- EXERCISE
What you return should be the lines of the data containing "panel", each in full.
BEGIN
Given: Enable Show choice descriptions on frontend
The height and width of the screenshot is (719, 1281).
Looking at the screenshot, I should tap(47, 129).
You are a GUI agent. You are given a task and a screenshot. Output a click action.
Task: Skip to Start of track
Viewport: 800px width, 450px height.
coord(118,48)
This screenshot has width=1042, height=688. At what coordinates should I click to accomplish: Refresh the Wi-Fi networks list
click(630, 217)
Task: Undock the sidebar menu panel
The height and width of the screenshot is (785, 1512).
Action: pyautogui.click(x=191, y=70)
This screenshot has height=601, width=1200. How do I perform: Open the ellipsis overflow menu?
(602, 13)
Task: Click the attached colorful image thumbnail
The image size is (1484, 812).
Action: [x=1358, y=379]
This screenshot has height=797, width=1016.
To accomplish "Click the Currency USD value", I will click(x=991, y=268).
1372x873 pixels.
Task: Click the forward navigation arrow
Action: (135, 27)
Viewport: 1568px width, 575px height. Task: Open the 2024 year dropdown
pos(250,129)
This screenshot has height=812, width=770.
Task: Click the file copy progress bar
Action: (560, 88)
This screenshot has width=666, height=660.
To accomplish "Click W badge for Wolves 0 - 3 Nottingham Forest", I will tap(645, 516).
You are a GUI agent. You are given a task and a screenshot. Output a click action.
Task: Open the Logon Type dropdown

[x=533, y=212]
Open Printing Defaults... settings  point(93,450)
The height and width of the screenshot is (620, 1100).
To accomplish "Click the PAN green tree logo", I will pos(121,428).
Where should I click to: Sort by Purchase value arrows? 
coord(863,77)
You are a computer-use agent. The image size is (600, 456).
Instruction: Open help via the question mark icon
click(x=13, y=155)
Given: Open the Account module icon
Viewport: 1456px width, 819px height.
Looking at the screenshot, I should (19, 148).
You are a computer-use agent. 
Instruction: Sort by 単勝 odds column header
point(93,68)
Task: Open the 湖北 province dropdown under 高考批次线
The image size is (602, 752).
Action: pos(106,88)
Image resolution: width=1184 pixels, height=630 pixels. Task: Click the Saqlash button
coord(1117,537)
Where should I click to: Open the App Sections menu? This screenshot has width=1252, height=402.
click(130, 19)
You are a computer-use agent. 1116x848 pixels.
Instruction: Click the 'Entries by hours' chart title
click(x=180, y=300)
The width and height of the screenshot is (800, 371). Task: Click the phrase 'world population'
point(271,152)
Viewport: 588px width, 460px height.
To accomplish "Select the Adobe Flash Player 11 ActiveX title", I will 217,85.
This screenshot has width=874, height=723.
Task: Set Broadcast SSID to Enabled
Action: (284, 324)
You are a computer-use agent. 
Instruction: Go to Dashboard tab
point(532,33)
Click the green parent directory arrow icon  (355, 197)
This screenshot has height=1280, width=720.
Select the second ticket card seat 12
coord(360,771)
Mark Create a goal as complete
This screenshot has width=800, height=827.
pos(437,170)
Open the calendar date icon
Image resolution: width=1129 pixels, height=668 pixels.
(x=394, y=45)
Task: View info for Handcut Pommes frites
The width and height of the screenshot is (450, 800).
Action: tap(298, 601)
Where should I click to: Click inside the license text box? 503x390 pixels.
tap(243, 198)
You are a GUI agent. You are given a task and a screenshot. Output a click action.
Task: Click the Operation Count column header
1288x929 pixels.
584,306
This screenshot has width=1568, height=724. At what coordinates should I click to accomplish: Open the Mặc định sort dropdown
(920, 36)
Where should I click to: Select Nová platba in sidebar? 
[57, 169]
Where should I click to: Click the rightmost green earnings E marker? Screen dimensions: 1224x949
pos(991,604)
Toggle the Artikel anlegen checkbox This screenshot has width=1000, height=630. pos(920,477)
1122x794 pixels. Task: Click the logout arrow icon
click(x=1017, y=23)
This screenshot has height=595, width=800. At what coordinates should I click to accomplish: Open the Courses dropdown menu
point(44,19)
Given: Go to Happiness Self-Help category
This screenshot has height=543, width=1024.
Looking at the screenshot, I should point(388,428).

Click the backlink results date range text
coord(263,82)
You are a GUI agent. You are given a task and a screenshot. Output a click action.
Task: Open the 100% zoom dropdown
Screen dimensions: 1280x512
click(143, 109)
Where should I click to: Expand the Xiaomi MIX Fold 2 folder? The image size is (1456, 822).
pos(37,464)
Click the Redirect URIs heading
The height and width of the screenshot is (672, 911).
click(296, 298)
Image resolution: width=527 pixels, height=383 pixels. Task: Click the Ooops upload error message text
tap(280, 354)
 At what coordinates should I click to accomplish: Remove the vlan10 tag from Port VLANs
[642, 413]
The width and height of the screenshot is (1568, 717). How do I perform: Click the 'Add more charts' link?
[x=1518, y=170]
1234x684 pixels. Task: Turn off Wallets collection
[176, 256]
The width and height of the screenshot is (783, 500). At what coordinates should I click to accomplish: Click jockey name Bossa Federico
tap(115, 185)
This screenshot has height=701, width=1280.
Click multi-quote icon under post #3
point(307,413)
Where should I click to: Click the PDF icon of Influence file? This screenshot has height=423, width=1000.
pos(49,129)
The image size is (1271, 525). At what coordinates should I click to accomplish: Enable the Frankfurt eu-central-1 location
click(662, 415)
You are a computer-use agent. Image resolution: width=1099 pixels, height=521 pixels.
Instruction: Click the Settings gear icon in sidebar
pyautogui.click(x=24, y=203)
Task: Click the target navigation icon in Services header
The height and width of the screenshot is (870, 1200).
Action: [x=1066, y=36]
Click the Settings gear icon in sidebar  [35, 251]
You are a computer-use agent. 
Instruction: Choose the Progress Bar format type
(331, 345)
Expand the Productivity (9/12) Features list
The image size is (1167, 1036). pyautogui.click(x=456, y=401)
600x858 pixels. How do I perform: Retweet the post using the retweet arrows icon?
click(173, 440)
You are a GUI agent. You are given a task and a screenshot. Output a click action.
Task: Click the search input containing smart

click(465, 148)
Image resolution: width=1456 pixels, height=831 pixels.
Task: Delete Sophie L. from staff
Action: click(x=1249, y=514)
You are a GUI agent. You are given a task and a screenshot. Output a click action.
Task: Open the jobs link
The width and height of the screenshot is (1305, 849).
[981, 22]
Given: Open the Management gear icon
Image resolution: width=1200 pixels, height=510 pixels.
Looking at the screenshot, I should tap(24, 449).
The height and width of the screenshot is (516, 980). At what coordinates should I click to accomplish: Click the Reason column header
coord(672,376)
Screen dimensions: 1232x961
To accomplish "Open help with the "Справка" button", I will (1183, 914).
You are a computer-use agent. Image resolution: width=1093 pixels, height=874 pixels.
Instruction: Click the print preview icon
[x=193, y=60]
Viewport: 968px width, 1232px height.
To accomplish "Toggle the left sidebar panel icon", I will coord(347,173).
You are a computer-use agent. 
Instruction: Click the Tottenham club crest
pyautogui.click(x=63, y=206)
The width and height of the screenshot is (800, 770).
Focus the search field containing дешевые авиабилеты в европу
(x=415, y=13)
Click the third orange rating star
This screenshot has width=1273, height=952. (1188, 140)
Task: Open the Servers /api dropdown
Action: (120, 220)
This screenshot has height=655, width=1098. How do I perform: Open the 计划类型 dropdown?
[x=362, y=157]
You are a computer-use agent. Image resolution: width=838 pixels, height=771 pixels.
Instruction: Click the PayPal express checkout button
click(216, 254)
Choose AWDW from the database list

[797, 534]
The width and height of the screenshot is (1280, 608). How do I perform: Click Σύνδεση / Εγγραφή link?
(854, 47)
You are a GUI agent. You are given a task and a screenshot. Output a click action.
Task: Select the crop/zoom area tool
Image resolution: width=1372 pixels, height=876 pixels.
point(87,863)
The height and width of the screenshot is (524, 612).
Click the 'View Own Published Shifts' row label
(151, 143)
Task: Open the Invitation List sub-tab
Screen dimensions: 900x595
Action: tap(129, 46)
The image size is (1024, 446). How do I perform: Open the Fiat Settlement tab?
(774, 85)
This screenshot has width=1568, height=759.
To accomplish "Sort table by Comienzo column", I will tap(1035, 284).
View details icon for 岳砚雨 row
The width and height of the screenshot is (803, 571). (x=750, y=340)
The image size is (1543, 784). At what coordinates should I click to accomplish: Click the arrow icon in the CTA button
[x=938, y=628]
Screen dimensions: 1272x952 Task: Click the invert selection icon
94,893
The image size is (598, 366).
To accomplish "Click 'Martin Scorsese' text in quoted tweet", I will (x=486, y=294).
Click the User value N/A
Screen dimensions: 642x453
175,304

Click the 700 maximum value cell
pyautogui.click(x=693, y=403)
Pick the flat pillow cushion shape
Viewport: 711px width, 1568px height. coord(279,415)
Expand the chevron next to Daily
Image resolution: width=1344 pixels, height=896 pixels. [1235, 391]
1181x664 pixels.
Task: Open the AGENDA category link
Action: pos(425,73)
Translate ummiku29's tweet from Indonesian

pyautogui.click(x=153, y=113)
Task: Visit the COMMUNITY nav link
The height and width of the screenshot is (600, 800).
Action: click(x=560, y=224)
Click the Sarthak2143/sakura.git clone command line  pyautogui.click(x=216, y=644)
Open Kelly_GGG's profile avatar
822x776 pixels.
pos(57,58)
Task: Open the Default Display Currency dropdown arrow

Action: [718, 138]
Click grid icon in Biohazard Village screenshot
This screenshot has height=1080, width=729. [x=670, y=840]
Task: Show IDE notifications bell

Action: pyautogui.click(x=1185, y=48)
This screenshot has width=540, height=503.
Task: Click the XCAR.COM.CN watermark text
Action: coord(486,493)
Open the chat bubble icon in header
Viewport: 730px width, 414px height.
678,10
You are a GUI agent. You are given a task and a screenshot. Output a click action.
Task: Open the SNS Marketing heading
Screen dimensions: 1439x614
END
- WRITTEN REPLY
Task: Undock the sidebar menu panel
To accomplish "Toggle the left sidebar panel icon", I will coord(347,173).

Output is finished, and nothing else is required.